◆ Work instructions ◆
Will you return, word for word, only the lines from the top of the data below down to and including the one with "1500x812 pixels."?

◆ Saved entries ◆
· · ·

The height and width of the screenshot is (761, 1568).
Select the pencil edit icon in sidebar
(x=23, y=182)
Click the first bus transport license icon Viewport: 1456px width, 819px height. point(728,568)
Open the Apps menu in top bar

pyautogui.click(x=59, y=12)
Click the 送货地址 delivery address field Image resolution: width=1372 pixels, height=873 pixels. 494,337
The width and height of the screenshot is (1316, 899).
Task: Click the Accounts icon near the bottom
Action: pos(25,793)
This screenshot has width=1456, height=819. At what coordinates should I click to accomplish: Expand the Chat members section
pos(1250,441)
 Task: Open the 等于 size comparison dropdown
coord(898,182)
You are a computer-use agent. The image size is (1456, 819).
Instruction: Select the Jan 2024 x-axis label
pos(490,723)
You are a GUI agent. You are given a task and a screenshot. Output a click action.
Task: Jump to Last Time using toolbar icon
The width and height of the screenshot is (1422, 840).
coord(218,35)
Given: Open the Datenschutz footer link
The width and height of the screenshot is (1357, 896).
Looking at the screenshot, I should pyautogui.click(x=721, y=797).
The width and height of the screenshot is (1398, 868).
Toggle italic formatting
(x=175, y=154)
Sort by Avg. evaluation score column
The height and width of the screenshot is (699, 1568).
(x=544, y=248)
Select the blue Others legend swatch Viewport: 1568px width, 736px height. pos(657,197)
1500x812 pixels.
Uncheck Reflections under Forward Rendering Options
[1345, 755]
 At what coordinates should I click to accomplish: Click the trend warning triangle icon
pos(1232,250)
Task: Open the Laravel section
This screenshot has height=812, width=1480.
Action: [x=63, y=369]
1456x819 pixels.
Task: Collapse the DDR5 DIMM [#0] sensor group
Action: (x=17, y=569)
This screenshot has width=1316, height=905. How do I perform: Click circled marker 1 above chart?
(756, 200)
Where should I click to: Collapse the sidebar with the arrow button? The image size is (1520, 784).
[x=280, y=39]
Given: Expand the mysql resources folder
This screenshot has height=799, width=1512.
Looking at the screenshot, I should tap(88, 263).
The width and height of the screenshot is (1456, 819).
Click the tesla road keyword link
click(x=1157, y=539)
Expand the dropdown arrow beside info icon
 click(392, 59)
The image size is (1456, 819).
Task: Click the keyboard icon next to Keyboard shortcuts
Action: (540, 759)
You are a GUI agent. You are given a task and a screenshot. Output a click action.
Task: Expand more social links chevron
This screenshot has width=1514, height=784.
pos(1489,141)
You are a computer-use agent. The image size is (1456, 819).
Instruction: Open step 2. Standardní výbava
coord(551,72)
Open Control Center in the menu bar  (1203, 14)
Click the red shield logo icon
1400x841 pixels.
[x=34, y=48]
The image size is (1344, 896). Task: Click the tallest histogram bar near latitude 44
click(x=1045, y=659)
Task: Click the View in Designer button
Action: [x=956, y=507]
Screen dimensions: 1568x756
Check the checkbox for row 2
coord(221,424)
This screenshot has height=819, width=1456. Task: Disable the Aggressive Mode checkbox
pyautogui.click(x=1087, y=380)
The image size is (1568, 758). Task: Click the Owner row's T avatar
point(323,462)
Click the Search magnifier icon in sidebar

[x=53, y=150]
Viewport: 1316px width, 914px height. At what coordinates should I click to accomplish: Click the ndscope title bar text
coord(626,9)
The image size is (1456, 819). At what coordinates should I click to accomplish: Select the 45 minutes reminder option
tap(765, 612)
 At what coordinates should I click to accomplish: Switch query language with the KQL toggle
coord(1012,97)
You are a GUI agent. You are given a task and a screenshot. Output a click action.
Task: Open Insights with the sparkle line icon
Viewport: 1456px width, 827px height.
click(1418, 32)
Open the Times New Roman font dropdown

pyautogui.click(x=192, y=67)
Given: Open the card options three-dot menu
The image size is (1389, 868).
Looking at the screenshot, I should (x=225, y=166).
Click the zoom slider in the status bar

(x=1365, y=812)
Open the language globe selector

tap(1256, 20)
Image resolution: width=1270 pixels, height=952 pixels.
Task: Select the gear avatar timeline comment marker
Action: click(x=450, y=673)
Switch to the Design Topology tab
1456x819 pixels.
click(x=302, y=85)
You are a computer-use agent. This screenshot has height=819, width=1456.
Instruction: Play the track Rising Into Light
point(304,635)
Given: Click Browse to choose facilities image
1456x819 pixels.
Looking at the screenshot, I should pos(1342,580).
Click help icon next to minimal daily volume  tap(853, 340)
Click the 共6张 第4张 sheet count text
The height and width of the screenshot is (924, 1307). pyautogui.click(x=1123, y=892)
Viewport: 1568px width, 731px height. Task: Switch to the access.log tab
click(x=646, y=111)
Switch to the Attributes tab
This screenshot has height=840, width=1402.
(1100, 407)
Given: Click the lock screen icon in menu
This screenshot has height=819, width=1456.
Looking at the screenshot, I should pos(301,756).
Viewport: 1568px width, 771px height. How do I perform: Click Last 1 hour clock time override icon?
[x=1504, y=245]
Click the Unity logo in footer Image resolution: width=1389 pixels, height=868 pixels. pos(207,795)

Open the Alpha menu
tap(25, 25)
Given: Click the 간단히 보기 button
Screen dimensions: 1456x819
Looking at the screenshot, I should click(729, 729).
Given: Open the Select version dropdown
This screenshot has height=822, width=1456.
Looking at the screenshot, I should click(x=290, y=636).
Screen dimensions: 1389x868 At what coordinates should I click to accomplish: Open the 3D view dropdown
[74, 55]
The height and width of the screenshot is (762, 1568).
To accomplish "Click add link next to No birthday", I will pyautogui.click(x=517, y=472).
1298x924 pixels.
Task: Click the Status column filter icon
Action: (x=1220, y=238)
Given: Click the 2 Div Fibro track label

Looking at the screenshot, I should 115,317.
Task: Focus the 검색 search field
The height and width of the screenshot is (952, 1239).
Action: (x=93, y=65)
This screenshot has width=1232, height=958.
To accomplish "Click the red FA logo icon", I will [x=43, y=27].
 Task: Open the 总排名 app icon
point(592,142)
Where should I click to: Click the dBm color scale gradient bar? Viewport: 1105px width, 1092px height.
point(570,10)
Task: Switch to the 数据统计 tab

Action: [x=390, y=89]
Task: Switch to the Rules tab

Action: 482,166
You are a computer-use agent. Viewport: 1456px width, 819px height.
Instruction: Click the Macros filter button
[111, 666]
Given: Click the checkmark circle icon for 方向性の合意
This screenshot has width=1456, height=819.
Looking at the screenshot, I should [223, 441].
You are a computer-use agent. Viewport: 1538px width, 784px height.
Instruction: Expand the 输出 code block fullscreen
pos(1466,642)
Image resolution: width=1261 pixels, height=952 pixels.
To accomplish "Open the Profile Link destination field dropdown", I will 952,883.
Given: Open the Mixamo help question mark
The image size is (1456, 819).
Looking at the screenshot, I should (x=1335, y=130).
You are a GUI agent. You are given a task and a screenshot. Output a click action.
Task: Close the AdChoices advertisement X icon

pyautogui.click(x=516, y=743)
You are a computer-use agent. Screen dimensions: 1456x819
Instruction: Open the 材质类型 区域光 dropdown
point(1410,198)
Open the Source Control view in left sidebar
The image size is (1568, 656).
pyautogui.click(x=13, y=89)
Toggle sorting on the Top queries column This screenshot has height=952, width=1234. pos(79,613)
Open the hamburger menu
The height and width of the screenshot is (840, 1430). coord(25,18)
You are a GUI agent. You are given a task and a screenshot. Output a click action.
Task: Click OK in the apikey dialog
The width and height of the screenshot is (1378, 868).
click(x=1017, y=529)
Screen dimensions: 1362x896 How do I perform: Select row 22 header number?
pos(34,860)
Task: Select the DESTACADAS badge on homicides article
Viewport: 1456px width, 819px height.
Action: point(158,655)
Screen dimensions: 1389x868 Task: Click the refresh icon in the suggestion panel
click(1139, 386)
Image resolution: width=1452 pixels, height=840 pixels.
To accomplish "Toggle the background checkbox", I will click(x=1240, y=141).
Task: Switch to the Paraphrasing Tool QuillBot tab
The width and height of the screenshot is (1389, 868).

· · ·

◆ Answer to this task ◆
The height and width of the screenshot is (761, 1568).
Select the pencil edit icon in sidebar
(x=23, y=182)
Click the first bus transport license icon Viewport: 1456px width, 819px height. point(728,568)
Open the Apps menu in top bar

pyautogui.click(x=59, y=12)
Click the 送货地址 delivery address field Image resolution: width=1372 pixels, height=873 pixels. 494,337
The width and height of the screenshot is (1316, 899).
Task: Click the Accounts icon near the bottom
Action: pos(25,793)
This screenshot has width=1456, height=819. At what coordinates should I click to accomplish: Expand the Chat members section
pos(1250,441)
 Task: Open the 等于 size comparison dropdown
coord(898,182)
You are a computer-use agent. The image size is (1456, 819).
Instruction: Select the Jan 2024 x-axis label
pos(490,723)
You are a GUI agent. You are given a task and a screenshot. Output a click action.
Task: Jump to Last Time using toolbar icon
The width and height of the screenshot is (1422, 840).
coord(218,35)
Given: Open the Datenschutz footer link
The width and height of the screenshot is (1357, 896).
Looking at the screenshot, I should pyautogui.click(x=721, y=797).
The width and height of the screenshot is (1398, 868).
Toggle italic formatting
(x=175, y=154)
Sort by Avg. evaluation score column
The height and width of the screenshot is (699, 1568).
(x=544, y=248)
Select the blue Others legend swatch Viewport: 1568px width, 736px height. pos(657,197)
1500x812 pixels.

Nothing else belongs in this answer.